_Permintaan Tertulis 1_
Menurut kutipan tentang hak digital di Papua, sejak tanggal berapa laman facebook milik Aliansi Mahasiswa Papua diambil alih?
_Permintaan Tertulis 2_
Berdasarkan kutipan tentang hak digital di Papua, jelaskan dalam satu sampai tiga kalimat alasan Aliansi Mahasiswa Papua harus membuat laman facebook baru.
_Permintaan Tertulis 3_
Sambunglah kutipan tentang hak digital di Papua mulai dari kalimat sesudah kalimat terakhirnya.

_Kutipan_
----------
2. Penangguhan dan Pengambilalihan Akun atau Laman
Dalam situasi demo menentang tindakan rasisme laman facebook milik Aliansi Mahasiswa Papua diambilalih sejak 29 Agustus 2019. Kemudian, akun tersebut mulai mengunggah informasi yang mendukung otoritas negara dalam berupa poster dan video pendek. Sebab itu, Aliansi Mahasiswa Papua harus membuat laman facebook baru.
Pengambilalihan ini tidak hanya terjadi pada laman organisasi tetapi juga kepada akun-akun pribadi. Salah satunya terjadi pada Aktivis dan Akademisi bernama Ester Haluk sejak Selasa, 26 April 2022. Selain itu, beberapa aktivis juga sering mengalami. Tidak tercatat baik akan insiden ini karena jarang melapor pada lembaga yang dapat menangani hal-hal yang berkaitan.
3. Pesan Palsu dan Ancaman
Menerima pesan penipuan pasti sering kita alami dari nomor yang tidak dikenal. Di Papua tidak hanya itu, pesan palsu sering diterima ketika akan dilakukan aksi demonstrasi. Pesan yang tertulis biasanya agar demonstran tidak melakukan aksi demonstrasi.
Selain itu, ada pesan juga yang berisi dukungan terhadap otoritas negara agar hak berbicara tidak terpenuhi atau mendukung program yang dilakukan dan ditawarkan Pemerintah. Sebagaimana dicatat oleh SAFEnet dalam "Analisis Pelanggaran Hak-hak Digital Triwulan I 2022" terakhir terjadi Pada Direktur LBH Papua Emanuel Gobay pada 12 Maret 2022.
----------
_Data Mentah_
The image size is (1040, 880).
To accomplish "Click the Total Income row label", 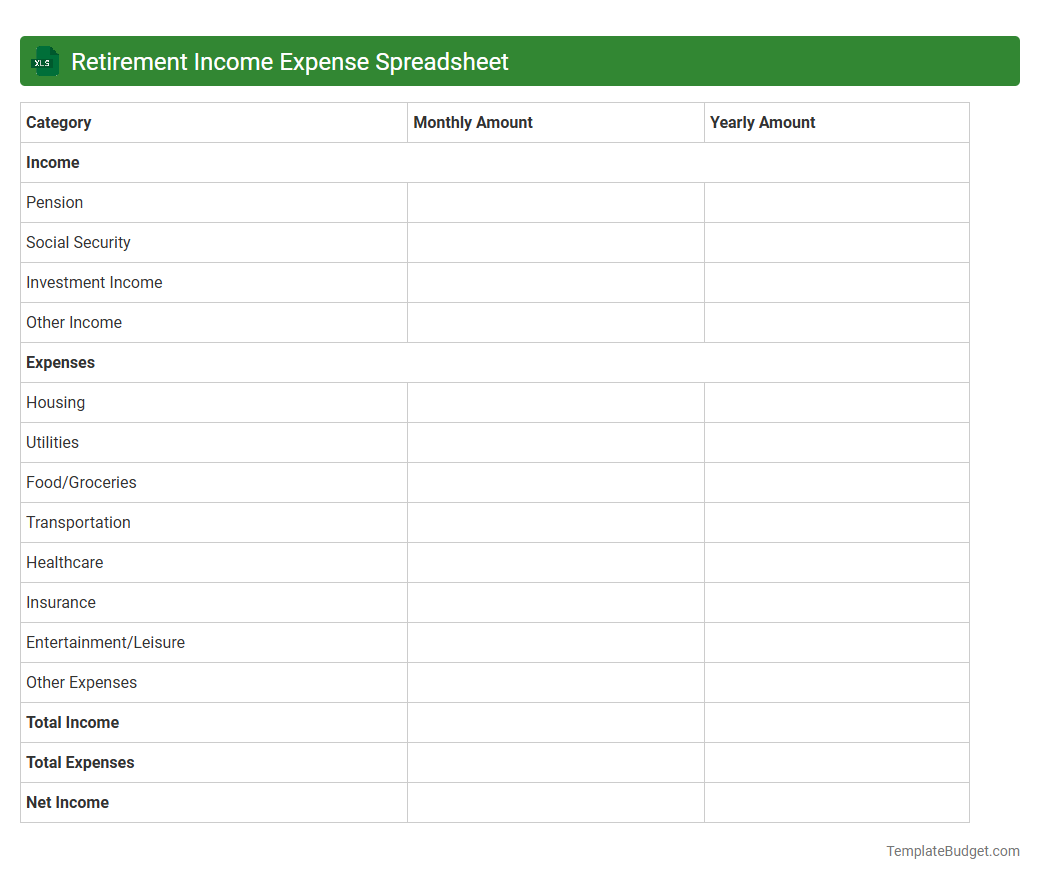I will (72, 722).
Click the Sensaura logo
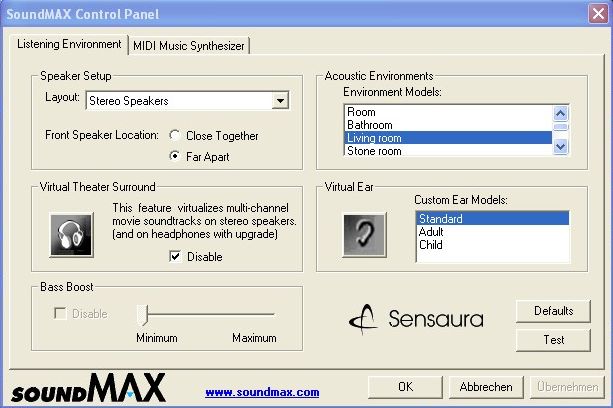Screen dimensions: 613x408 [x=416, y=319]
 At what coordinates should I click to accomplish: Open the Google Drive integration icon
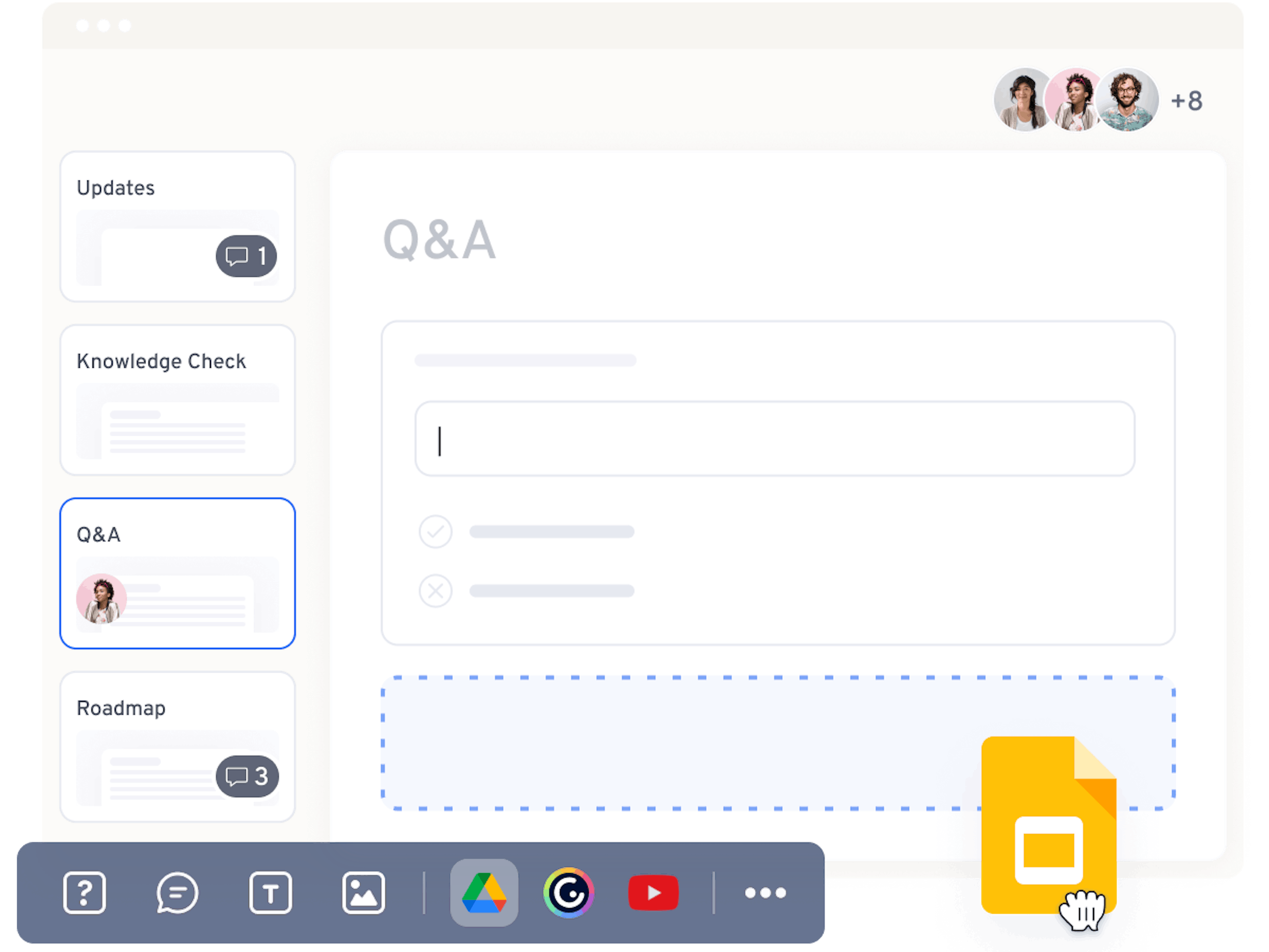click(484, 892)
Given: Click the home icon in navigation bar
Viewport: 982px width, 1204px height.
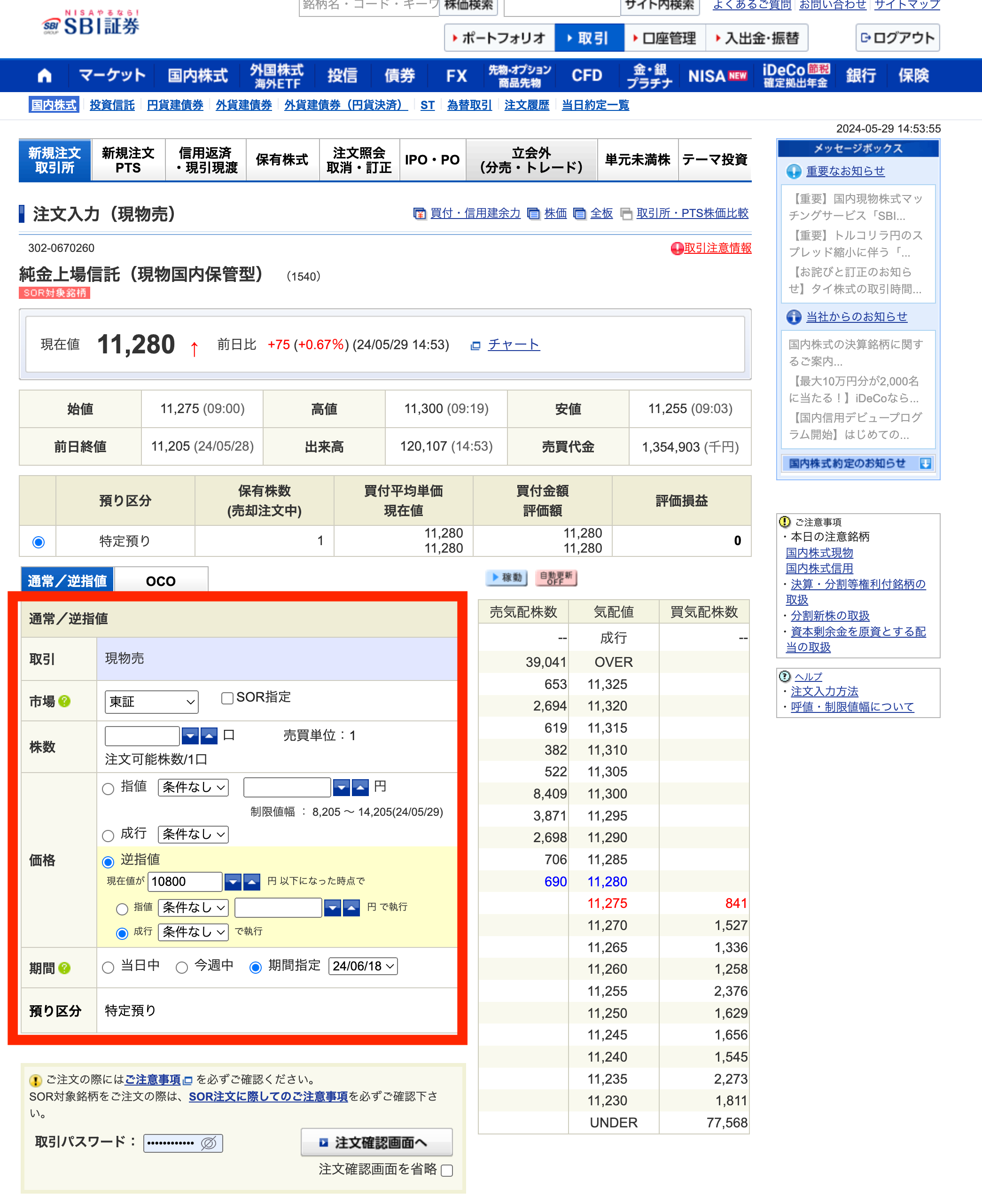Looking at the screenshot, I should tap(44, 75).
----------
_Jawaban Latihan 1_
Sejak 29 Agustus 2019.

_Jawaban Latihan 2_
Laman facebook lama mereka diambil alih sejak 29 Agustus 2019. Setelah itu, akun tersebut mulai mengunggah informasi yang mendukung otoritas negara dalam bentuk poster dan video pendek.

_Jawaban Latihan 3_
Tidak hanya itu, kepada penggerak aksi atau penanggung jawab tidak jarang mereka mendapatkan pesan berisi ancaman agar tidak melakukan aksi tersebut. Pada awalnya, dilakukan melalui SMS tetapi sekarang cara yang sama dilakukan melalui Whatsapp hingga Messenger facebook. Jika pesan ancaman dirasa tidak berpengaruh, beberapa aktivis menerima panggilan dari nomor tidak dikenal dan memberikan ancaman agar apa yang mereka inginkan terjadi. Dalam hal ini agar patuh kepada mereka sehingga kebebasan berekspresi dan berpendapat yang dituju tidak terpenuhi. Misalnya sebagaimana terjadi pada Juru Biara Petisi Rakyat Papua (PRP) pada 7 Mei 2022 agar tidak melakukan demonstrasi 10 Mei 2022.
4. Propaganda dengan Biaya Miliaran
Investigasi gabungan BBC dan Australian Strategic Policy Institute (ASPI) menemukan keberadaan jaringan bot dan informasi palsu dalam menyebarkan propaganda pro-pemerintah berkaitan dengan isu Papua. Hanya dalam dua bulan mereka mengungkap ratusan akun di media sosial, perusahaan, dan individu ini terkait dengan kampanye terorganisir dan berbiaya miliaran rupiah. Penelusuran atas bot ini berujung pada jaringan akun yang "tidak otentik dan diotomatisasi" yang tersebar di setidaknya lima platform, yaitu website, Facebook, Twitter, Youtube dan Instagram. Mereka mempublikasikan video berkualitas tinggi dalam bahasa Inggris dan Indonesia, dan mempublikasikan konten dalam dua bahasa.
Propaganda dilakukan dengan membuat akun-akun bot untuk menyebarkan informasi palsu dan memuat pesan yang pro-pemerintahan. BBC menemukan bahwa foto yang mereka pakai untuk profil itu bukan foto asli. Ada yang tidak memasang foto, ada foto bintang hip hop korea, aktor China atau foto orang Australia.
5. Akun atau Laman Palsu dengan Menggunakan Wajah Orang Papua
Rupanya setelah investigasi BBC dan Australian Strategic Policy Institute (ASPI) mengungkap penggunaan propaganda dengan wajah orang luar negeri, sekarang mereka beralih dengan menggunakan wajah dan nama orang Papua. Mereka menyelinap ke dalam berbagai grup di Papua. Entah group komunitas, kabupaten, maupun kedaerahan. Bahkan dalam beberapa group mereka menjadi adminnya dengan cara membuat dan mengambil alih grup di facebook maupun whatsapp.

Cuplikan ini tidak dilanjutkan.